Monday, January 31, 2011

The keyboard bows out

Does Apple have it in for the keyboard? I think it might. All of it's recent success have been devices without keyboards. (Physical keyboards, that is.) And I think that this may be a good thing for programmers and especially programming languages.

I can see several possibilities for the elimination of the physical keyboard. Apple could use today's virtual keyboards of the iPod and iPad. Or they might use a small Kinect-like device to capture gestures and interpret them as keystrokes. Apple may include USB ports and Bluetooth for wired and wireless keyboards, as separately purchased accessories. Physical keyboards might be welcomed by a subset of users: secretaries, authors, programmers, and old-timers who refuse to give up the old ways.

The first step in the elimination of the physical keyboard is a transition to a similar representation in virtual form. Apple already does this. But it won't be long before people start flexing this new virtual keyboard. Look for Dvorak configurations and then custom configurations that change not only the key sequence but also the key positions. I expect people to experiment with different layouts, moving keys out of straight rows and into arcs and clumps. And why not? When the "keys" are just bits on a screen, let users move them to convenient positions.

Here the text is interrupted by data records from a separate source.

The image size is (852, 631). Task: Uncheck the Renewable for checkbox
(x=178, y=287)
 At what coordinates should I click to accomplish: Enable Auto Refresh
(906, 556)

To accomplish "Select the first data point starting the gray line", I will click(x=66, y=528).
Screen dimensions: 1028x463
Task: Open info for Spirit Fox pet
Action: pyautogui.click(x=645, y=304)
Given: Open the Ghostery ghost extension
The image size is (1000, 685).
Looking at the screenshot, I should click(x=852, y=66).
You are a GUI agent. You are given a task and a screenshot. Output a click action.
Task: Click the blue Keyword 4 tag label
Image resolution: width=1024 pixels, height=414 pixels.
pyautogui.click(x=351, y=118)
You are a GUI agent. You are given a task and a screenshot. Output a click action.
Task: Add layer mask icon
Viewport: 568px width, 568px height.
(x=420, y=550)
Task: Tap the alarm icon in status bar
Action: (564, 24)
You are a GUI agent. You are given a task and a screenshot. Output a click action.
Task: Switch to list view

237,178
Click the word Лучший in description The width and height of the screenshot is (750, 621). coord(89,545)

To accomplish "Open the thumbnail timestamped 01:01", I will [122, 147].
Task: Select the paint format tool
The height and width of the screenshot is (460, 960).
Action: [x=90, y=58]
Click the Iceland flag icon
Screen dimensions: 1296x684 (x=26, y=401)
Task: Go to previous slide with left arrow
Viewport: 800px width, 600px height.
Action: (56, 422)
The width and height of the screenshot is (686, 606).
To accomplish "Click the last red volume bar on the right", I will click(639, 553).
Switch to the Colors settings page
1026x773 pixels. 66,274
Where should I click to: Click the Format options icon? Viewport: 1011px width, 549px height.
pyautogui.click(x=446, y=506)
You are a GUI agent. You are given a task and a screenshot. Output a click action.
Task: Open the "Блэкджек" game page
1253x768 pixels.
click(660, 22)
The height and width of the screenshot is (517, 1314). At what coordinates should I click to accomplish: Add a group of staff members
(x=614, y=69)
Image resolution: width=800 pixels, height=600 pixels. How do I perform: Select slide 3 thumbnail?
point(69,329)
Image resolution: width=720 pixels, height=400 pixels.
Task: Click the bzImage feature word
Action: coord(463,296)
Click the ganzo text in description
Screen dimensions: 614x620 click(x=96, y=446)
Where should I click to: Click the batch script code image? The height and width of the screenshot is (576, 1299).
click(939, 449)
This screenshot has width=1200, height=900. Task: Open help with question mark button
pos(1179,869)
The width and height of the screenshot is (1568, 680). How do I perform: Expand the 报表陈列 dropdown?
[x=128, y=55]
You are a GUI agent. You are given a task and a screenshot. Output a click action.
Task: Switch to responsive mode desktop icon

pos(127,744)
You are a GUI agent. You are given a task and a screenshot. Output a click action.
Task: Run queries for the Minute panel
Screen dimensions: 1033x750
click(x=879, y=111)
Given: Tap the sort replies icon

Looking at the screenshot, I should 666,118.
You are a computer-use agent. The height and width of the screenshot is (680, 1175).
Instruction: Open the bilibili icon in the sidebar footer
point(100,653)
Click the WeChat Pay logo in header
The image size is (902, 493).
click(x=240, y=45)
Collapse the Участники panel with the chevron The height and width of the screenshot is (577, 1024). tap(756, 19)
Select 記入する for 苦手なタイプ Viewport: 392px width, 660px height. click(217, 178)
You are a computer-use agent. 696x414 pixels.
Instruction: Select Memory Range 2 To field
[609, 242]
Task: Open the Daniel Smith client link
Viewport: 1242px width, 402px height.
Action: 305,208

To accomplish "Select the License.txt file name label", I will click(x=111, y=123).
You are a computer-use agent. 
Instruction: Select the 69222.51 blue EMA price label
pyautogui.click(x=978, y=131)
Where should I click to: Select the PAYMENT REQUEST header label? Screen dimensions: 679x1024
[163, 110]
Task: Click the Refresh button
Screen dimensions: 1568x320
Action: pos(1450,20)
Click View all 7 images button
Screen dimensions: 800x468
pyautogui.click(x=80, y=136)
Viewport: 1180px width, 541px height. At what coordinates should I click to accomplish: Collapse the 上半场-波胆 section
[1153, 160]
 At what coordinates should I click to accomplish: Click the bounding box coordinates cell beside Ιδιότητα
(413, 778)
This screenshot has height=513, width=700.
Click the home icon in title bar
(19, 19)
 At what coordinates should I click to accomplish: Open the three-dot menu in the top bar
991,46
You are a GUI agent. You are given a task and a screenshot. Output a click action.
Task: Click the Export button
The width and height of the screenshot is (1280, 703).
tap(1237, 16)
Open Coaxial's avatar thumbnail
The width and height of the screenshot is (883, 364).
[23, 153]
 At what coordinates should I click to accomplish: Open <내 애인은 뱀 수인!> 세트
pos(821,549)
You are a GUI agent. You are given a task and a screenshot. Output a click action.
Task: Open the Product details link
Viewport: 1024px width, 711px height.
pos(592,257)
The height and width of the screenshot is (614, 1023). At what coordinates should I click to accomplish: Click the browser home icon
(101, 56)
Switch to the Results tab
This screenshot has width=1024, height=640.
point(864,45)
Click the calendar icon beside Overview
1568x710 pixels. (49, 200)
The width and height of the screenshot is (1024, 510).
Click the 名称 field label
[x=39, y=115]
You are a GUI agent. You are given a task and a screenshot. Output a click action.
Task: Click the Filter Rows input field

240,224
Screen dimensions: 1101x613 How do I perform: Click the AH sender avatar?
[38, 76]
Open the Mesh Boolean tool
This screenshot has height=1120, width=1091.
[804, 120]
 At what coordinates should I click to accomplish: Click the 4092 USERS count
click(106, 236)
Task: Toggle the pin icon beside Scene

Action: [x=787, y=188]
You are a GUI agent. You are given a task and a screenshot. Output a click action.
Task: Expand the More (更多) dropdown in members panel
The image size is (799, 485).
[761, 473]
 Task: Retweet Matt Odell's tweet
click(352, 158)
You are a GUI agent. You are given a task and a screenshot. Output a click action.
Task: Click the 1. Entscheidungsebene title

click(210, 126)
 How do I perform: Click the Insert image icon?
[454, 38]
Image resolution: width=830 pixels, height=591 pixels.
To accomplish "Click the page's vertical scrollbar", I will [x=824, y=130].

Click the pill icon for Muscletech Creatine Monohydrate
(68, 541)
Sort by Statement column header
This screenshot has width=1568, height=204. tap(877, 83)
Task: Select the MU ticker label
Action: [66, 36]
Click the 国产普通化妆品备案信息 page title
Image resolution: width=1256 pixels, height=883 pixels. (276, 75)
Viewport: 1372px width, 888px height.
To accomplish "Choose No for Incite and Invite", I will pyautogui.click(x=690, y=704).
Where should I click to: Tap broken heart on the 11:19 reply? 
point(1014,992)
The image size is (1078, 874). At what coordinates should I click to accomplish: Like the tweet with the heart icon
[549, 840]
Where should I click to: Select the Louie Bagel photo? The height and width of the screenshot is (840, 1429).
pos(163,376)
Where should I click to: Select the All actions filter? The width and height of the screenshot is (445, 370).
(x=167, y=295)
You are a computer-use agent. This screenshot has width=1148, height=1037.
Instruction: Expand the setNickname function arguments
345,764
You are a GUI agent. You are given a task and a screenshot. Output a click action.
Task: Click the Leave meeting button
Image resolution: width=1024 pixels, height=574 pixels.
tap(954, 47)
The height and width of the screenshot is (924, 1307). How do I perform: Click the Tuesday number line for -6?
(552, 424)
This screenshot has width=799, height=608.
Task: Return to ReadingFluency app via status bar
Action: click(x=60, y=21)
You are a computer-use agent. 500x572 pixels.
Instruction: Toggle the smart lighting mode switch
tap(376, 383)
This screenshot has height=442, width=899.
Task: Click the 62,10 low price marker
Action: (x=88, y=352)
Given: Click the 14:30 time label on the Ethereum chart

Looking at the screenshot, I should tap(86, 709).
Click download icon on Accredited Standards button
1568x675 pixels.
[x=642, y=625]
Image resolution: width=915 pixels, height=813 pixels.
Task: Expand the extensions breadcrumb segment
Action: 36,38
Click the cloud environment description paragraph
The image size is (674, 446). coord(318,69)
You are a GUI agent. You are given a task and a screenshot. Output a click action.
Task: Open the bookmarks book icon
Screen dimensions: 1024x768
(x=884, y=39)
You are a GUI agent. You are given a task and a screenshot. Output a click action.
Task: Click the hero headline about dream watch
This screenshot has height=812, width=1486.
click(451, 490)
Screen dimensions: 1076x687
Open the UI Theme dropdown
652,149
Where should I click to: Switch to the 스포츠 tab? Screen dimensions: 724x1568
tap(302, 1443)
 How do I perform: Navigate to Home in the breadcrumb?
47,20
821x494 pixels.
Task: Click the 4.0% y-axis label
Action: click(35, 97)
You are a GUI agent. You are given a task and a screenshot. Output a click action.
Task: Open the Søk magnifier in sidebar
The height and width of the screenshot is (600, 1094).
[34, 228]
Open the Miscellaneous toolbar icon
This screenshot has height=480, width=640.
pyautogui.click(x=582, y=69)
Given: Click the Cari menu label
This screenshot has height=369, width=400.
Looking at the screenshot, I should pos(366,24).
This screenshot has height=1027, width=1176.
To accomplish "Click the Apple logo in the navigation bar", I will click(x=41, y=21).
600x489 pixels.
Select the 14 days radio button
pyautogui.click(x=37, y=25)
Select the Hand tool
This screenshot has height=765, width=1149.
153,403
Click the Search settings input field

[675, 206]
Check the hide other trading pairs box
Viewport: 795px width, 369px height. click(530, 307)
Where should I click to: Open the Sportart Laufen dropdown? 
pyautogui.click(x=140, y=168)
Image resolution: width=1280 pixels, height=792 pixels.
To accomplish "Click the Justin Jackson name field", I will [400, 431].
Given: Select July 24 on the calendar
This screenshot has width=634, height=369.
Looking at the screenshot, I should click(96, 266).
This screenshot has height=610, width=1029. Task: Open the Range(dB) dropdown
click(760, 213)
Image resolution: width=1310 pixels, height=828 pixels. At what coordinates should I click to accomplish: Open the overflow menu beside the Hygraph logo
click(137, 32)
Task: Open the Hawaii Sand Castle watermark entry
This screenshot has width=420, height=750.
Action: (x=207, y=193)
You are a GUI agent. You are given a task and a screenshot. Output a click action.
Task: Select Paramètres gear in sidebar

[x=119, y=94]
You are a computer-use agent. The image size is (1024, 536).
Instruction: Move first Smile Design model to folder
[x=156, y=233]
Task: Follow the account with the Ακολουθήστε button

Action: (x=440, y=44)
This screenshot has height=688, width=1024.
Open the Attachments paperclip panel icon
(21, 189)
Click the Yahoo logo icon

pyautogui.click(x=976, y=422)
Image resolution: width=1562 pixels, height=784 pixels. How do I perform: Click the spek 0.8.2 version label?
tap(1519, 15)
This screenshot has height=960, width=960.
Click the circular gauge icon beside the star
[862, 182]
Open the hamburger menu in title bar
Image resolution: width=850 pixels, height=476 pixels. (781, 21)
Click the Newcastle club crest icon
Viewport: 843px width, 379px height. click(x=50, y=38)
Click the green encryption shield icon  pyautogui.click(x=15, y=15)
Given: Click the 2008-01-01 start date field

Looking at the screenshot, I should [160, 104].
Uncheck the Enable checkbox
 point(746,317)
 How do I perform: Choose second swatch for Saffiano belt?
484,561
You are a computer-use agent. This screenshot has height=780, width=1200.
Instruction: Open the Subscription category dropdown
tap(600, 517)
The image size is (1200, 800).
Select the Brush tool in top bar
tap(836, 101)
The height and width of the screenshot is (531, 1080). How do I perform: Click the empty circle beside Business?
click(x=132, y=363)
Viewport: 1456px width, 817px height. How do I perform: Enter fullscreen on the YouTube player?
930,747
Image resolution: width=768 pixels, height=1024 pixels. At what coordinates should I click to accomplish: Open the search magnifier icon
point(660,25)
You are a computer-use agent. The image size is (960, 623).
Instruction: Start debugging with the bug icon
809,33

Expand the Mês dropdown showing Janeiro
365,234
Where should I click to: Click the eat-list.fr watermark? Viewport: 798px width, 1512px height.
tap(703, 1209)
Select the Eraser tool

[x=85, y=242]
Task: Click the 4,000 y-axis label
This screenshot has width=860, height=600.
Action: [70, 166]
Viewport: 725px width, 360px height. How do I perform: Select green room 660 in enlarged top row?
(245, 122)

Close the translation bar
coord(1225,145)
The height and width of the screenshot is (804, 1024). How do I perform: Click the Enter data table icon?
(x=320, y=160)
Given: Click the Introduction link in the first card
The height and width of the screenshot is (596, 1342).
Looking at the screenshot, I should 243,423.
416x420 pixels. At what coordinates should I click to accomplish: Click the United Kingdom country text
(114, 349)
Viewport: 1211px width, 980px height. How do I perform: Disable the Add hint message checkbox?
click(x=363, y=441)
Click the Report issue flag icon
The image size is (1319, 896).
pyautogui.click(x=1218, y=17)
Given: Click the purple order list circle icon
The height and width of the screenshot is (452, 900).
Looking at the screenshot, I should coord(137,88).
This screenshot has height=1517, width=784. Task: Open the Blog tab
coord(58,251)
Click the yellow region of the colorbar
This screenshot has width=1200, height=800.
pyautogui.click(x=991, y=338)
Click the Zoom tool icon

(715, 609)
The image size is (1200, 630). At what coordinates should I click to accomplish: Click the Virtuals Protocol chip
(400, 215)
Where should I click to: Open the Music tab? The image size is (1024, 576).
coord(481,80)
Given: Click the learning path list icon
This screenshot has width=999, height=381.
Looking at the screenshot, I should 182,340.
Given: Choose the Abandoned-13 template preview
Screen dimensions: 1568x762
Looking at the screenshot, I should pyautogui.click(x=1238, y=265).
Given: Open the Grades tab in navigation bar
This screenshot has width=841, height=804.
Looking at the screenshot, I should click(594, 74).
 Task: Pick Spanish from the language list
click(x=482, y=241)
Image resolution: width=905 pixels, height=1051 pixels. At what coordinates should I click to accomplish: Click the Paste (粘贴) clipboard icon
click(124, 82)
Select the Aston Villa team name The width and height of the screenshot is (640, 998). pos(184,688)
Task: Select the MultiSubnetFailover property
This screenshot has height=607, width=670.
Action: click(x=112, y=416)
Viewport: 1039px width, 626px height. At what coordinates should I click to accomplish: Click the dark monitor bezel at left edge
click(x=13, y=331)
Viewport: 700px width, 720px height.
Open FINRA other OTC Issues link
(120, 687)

Virtual keyboards will change more than just the layout. They will change the way we program. The hardware we use governs our ideas of programming languages.

The last big change to programming languages was caused by the transition from keypunch machines to terminals. The invention and use of Teletypes, Decwriters. and VT-52s made possible new programming languages. (I omit the venerable IBM 3270 terminal here, since in my opinion they did *not* help users perceive code as text. The IBM hardware and supporting software operated in modes that mimicked punch cards or displayed text in field-structured form. It was the non-structured Teletype that allowed the creation of new languages.)

I'm convinced that the "new hardware" of terminals with upper and lower case letters and full-screen addressability allowed us to create the full-screen editor and also languages that viewed programs as flowing text and not as 80-column chunks. Languages such as Algol, C, and Pascal were possible once we started thinking of code as "statements" and not as "lines". The continuation character and reserved columns in FORTRAN were a result of punch cards, not language design.

Virtual keyboards will be the first step towards a new technology set, just as Teletypes were the first step into the world of text terminals. This new world will have new ideas about programming languages and code. Probably graphical, possibly geometrical. I don't know the nature of the new languages, but they will be different from today's C# and Ruby as those languages are different from FORTRAN and COBOL.